The exact treatment prescribed for you will be based on the stage and characteristics of your breast cancer. It’s important to talk to your oncology team if you have any specific questions about your particular treatment.
Treatment is often classified into local therapy or systemic therapy. Local therapy means that it only treats the breast, and not any other parts of the body. Systemic therapy is treatment that goes around your entire body, treating cancer cells that may be present outside of the breast. A combination of local and systemic therapy may be given for breast cancer.

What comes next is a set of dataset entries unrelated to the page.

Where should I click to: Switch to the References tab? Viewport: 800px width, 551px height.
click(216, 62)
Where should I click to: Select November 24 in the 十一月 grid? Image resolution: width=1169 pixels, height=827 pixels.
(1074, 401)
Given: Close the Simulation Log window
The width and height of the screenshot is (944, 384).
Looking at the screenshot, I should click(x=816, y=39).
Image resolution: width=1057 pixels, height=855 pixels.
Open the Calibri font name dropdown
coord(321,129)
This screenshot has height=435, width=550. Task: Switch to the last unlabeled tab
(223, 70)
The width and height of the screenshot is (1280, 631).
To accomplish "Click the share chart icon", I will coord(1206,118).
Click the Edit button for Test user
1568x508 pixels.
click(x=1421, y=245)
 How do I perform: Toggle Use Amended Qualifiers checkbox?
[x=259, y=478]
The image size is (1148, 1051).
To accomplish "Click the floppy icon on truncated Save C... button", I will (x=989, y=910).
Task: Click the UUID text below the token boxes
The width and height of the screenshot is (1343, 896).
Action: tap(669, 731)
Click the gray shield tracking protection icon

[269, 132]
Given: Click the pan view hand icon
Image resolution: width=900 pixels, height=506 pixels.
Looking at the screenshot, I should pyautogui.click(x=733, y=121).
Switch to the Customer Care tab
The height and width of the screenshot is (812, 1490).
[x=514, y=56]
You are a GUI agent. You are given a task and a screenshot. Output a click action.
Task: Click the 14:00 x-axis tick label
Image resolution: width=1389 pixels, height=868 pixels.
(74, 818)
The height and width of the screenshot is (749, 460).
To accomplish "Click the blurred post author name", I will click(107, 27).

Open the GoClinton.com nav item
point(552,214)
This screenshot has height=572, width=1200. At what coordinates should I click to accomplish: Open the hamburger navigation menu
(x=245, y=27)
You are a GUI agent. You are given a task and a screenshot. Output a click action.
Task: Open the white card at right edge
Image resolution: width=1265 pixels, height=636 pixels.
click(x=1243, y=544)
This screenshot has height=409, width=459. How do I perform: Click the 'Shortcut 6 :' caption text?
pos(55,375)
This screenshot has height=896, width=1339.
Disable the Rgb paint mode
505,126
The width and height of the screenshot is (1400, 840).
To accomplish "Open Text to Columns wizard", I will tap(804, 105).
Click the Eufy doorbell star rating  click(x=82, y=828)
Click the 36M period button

This article will focus on the local therapy options for breast cancer – surgery and radiation.
Surgery
Surgery is often used in early stage breast cancer. Surgery can involve removing only the area of cancer along with a small area of healthy tissue around it (called a lumpectomy or partial mastectomy) or the removal of the entire breast (called a mastectomy).
Nearby lymph nodes may also be removed during surgery as well. The two types of these are called a sentinel lymph node (SLN) biopsy, and an axillary lymph node dissection. During a SLN biopsy, the first lymph node leaving the breast is identified by using a special dye. It’s then removed and checked for cancer cells. During an axillary lymph node dissection, many lymph nodes are removed from under the armpit of the side of the body where the breast cancer originated.
When you consult with a surgeon, they will review your records, likely do a physical exam, and talk with you about the best surgical option.
Radiation
Radiation therapy uses high energy beams of radiation to treat the entire breast and kill any remaining breast cancer cells. This is often done after a breast biopsy or a lumpectomy. The radiation will most likely be given Monday through Friday for a period of about 6 weeks. Each treatment takes only a few minutes. This type of radiation is called external beam radiation.
There are some other forms of radiation, called brachytherapy, where seeds of radiation are placed within the cavity of the breast left by surgery. This can treat the area locally and help reduce the risk of recurrence. Sometimes it can even be given during surgery. Brachytherapy is not used as often as external beam radiation.